Rescate y tratamiento médico
La desesperación se apoderó de Torvind y Marie mientras intentaban tirar de las piernas de Anna, tratando en vano de liberarla. El agua helada se filtraba rápidamente en su ropa, aumentando el peso y dificultando su rescate. Después de 7 angustiosos minutos, uno de ellos logró sacar su móvil y llamar a emergencias. La espera se hizo eterna; pasaron 80 minutos antes de que el equipo de rescate llegara al lugar. Para entonces, Anna había dejado de moverse.
Al ser extraída del agua, su piel estaba pálida y sus ojos cerrados. No respiraba y no había señales de circulación sanguínea. El equipo médico, liderado por el doctor Mads Gilbert, no se rindió. La trasladaron rápidamente al hospital y comenzaron a calentar su sangre mediante una máquina de bypass corazón-pulmón, un dispositivo reservado para cirugías complejas. El objetivo era subir su temperatura gradualmente, evitando daños adicionales.

Supervivencia a la hipotermia extrema
Cuando llegó al hospital, la temperatura interna de Anna era de tan solo 13.7°C, muy por debajo del umbral mortal de hipotermia. Sin embargo, la misma frialdad que la puso al borde de la muerte también le otorgó una insólita oportunidad de supervivencia. El frío había ralentizado su metabolismo a un punto donde su cerebro, esencialmente “congelado”, requería mínimas cantidades de oxígeno para mantenerse funcional.
Contra todo pronóstico, después de tres horas de esfuerzos médicos incansables, el corazón de Anna comenzó a latir nuevamente. A pesar de las severas condiciones, su cerebro había soportado el trauma sin daños irreparables. Su caso se convertiría en un fenómeno médico, demostrando la resiliencia del cuerpo humano frente a la hipotermia extrema.
Recuperación y secuelas
12 días después de su helada caída, Anna Bågenholm abrió los ojos. El cuarto de hospital se sentía irreal, como si emergiera de una pesadilla. Sin embargo, la realidad era aún más desconcertante: estaba completamente paralizada del cuello para abajo. La angustia de verse inmovilizada la golpeó con una intensidad devastadora. No obstante, los médicos se aferraban a la esperanza, confiando en que su juventud y determinación jugarían a su favor.

El camino hacia la recuperación fue largo y tortuoso. Anna pasó 6 semanas en el hospital, seguida de 4 meses de intensa rehabilitación. Cada pequeño progreso era un triunfo monumental. Poco a poco, el cosquilleo en sus manos se transformó en movilidad; sus piernas, rígidas como hielo, comenzaron a responder. Finalmente, después de una ardua lucha, volvió a caminar. A pesar de las secuelas, el milagro de su recuperación resonaba en cada paso que daba.

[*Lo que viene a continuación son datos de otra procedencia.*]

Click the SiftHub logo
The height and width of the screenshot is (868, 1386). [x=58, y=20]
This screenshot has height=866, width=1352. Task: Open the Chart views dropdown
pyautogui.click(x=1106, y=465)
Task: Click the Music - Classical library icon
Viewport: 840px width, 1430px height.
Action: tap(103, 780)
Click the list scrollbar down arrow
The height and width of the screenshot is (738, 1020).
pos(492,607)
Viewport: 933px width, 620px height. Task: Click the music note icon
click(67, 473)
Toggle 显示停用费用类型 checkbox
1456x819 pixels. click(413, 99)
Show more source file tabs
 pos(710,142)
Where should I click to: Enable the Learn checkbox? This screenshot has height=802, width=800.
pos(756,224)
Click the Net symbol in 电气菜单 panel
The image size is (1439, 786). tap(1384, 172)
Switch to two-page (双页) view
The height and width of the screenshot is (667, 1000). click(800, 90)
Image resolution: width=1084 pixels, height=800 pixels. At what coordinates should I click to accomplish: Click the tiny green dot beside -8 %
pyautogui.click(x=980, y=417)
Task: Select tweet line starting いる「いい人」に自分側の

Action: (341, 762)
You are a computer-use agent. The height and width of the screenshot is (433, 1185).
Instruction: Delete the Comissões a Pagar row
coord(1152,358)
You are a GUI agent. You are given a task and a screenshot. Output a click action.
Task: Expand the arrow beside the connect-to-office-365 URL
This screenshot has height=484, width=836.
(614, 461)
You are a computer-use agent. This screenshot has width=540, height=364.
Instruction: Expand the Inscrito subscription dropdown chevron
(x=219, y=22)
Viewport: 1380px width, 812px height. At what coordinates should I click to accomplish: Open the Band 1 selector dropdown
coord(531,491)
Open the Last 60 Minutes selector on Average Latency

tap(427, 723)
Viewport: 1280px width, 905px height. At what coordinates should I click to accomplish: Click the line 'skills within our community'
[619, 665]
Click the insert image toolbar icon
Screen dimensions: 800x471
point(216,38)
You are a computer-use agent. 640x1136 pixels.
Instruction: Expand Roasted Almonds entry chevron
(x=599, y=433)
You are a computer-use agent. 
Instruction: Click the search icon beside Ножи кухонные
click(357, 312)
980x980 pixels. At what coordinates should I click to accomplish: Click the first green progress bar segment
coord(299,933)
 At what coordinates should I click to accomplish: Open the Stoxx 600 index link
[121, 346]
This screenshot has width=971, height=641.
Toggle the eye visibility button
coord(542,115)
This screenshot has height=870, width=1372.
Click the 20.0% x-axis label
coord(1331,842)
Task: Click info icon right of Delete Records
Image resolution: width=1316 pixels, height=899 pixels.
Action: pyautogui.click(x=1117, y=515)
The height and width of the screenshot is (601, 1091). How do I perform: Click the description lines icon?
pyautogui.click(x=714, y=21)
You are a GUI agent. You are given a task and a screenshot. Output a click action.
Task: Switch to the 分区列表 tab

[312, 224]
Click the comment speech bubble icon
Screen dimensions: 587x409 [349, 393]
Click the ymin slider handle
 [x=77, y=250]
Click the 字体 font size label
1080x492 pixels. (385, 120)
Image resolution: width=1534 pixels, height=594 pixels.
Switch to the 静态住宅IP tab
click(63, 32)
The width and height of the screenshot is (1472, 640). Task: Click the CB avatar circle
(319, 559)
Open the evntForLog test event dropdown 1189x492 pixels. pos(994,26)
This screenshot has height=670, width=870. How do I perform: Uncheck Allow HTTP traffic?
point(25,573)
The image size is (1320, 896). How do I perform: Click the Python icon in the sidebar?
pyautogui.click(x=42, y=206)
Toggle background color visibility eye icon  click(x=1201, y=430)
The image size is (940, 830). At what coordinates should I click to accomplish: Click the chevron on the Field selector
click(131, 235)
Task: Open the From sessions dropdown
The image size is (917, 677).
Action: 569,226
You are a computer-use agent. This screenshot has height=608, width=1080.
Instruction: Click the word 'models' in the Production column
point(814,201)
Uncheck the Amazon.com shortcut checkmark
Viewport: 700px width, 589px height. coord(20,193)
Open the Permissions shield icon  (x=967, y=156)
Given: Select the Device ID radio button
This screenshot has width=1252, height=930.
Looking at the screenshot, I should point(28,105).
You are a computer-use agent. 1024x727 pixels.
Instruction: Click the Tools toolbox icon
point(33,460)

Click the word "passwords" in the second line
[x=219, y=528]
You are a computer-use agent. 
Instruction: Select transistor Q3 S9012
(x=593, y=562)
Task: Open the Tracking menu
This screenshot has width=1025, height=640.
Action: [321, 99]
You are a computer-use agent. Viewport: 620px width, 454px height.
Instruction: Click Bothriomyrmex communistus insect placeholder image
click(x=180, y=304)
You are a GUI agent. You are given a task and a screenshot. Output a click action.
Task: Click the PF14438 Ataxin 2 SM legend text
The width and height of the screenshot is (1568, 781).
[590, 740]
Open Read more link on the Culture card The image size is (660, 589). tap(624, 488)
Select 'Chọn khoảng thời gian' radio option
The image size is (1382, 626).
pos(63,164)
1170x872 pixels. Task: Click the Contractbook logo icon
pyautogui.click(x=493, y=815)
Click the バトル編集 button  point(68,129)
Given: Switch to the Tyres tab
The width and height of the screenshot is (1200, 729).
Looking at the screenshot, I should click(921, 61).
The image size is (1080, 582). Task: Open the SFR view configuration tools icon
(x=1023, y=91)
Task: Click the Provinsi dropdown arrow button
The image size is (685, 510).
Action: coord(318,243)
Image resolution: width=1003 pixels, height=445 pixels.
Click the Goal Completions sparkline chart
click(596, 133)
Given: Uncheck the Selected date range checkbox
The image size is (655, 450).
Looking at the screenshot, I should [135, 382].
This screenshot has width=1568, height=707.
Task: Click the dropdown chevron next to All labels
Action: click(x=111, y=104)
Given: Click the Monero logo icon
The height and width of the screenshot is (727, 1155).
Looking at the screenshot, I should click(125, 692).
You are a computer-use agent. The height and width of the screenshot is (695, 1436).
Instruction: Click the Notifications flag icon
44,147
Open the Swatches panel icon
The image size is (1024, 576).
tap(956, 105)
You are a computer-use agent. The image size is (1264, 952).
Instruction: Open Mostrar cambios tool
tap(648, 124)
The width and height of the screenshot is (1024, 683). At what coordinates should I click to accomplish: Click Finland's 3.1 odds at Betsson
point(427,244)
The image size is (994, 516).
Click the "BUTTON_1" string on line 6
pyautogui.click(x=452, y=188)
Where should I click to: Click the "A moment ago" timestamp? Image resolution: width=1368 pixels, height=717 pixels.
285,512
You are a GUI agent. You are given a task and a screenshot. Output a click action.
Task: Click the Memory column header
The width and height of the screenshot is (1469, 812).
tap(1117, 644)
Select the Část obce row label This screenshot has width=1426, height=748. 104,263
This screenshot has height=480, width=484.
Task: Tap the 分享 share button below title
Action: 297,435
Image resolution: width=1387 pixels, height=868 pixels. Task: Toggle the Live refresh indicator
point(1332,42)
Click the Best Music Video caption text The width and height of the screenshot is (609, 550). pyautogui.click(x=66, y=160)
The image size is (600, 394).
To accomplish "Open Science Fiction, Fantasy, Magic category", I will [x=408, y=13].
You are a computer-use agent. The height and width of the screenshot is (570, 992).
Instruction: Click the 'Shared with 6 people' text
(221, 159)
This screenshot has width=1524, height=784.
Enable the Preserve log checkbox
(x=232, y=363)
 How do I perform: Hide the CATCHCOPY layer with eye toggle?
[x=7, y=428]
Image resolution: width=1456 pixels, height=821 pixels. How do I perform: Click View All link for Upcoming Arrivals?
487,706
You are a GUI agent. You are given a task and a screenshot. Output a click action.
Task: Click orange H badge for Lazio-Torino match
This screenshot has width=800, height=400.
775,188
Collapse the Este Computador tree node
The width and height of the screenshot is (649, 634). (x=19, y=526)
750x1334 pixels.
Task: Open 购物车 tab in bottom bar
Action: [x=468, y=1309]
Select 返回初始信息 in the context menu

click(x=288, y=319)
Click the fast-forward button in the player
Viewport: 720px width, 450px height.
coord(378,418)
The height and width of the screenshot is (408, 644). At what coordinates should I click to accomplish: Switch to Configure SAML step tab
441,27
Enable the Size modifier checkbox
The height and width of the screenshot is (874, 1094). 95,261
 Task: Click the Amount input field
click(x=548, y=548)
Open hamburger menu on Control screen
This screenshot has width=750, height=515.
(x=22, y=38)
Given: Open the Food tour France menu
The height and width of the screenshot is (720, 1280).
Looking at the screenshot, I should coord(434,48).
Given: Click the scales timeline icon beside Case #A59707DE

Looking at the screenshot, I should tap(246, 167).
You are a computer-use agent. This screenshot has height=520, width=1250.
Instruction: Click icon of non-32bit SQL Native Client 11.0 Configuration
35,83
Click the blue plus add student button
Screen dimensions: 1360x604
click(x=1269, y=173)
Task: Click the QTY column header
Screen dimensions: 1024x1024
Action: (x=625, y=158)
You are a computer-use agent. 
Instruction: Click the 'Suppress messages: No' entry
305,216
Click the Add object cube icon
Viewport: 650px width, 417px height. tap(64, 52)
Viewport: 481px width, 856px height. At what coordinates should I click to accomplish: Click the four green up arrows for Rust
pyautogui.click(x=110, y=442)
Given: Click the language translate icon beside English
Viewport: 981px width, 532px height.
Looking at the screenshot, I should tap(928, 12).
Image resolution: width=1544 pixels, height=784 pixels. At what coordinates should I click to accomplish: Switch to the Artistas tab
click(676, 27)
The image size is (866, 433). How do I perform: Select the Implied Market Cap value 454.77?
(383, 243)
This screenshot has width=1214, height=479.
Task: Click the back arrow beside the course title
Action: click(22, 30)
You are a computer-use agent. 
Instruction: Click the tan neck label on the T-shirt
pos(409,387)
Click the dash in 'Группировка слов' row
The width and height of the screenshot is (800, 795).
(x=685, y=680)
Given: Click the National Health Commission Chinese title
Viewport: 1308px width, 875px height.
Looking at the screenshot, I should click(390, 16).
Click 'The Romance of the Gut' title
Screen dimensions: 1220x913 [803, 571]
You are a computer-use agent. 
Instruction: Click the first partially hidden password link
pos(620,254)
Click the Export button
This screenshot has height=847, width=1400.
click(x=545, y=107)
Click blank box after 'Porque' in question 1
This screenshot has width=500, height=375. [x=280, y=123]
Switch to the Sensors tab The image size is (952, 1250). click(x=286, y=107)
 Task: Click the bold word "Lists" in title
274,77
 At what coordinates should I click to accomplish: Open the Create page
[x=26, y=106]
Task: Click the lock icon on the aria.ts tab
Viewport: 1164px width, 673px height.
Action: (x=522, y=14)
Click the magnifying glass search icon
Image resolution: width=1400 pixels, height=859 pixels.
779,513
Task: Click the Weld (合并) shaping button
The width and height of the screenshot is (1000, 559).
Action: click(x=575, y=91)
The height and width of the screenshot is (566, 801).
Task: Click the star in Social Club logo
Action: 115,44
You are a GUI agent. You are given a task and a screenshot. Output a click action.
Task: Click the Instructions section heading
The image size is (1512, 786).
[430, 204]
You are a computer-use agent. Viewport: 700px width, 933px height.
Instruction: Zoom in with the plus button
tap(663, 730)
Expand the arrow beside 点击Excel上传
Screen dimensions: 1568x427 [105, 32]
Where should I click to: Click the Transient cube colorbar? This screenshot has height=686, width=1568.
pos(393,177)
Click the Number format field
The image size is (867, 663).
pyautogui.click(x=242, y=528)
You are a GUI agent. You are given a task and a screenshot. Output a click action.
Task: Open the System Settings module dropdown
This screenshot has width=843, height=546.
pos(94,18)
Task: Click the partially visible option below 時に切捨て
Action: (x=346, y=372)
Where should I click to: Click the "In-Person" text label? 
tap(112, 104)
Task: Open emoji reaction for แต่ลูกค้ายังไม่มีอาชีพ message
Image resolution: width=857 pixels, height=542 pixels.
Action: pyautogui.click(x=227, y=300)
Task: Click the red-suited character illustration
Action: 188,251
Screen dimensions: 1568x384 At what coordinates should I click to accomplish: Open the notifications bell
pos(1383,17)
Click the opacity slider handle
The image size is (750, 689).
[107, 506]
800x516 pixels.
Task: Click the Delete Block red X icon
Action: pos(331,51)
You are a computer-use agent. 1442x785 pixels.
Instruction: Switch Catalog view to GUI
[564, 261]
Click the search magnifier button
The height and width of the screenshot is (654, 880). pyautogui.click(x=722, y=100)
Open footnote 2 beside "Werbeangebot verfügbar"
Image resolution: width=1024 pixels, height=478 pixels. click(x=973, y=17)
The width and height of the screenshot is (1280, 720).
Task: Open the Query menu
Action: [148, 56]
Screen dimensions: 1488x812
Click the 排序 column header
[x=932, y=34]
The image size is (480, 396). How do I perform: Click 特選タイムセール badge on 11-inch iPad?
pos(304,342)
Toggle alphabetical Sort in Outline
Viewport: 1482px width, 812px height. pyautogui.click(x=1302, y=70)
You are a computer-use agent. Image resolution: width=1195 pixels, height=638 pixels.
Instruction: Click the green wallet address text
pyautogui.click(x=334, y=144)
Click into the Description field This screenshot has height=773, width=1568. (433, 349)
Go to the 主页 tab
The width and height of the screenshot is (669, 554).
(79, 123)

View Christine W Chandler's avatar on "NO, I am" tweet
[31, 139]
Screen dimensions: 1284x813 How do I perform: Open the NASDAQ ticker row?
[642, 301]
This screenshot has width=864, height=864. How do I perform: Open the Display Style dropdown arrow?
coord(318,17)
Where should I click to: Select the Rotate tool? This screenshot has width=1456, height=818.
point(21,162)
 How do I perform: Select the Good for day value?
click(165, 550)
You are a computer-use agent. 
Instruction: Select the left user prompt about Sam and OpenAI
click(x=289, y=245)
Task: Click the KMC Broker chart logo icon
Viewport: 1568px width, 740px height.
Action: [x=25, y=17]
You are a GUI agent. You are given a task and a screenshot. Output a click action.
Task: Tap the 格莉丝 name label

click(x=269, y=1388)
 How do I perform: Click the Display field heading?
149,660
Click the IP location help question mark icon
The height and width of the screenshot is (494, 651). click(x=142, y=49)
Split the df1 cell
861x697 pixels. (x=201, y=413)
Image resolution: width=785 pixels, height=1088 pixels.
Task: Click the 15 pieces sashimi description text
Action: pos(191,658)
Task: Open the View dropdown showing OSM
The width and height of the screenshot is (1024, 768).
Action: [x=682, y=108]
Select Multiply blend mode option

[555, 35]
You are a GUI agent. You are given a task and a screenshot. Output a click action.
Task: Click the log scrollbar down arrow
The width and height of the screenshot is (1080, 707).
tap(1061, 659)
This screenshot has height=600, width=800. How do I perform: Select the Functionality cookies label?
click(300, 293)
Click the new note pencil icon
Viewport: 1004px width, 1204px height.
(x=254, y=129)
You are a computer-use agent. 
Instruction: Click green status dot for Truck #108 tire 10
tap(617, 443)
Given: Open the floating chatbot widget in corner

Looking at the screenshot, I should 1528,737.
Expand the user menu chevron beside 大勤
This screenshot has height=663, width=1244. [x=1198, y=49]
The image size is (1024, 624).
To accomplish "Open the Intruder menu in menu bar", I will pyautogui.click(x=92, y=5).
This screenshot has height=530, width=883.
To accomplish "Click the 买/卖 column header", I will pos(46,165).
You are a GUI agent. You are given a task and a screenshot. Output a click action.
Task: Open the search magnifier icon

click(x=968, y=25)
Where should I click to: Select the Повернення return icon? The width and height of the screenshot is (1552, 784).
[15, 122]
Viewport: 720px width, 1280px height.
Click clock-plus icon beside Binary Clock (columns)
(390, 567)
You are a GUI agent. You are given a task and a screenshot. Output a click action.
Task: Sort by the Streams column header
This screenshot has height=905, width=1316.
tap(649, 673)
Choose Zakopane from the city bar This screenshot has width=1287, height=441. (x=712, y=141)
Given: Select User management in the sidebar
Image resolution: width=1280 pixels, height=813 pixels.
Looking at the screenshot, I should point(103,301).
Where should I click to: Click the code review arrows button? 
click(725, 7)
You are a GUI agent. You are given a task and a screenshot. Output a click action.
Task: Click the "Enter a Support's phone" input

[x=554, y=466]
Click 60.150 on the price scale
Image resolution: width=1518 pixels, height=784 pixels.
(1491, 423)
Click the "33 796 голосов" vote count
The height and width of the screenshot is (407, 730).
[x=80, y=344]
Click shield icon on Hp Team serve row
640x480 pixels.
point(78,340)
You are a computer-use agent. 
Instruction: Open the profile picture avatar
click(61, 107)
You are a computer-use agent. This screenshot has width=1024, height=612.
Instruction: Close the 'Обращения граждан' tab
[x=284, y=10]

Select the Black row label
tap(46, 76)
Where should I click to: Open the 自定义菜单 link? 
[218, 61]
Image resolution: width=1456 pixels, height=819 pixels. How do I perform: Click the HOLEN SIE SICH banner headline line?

El caso de Anna Bågenholm despertó asombro y admiración en la comunidad médica. Mads Gilbert, el médico que lideró su resucitación, lo calificó como un ejemplo excepcional de supervivencia. Las teorías sobre cómo el frío extremo había “criogenizado” su cuerpo, permitiendo que sus funciones vitales se suspendieran temporalmente, se debatieron ampliamente. La ciencia aún sigue intentando desentrañar lo que, para muchos, es un milagro moderno.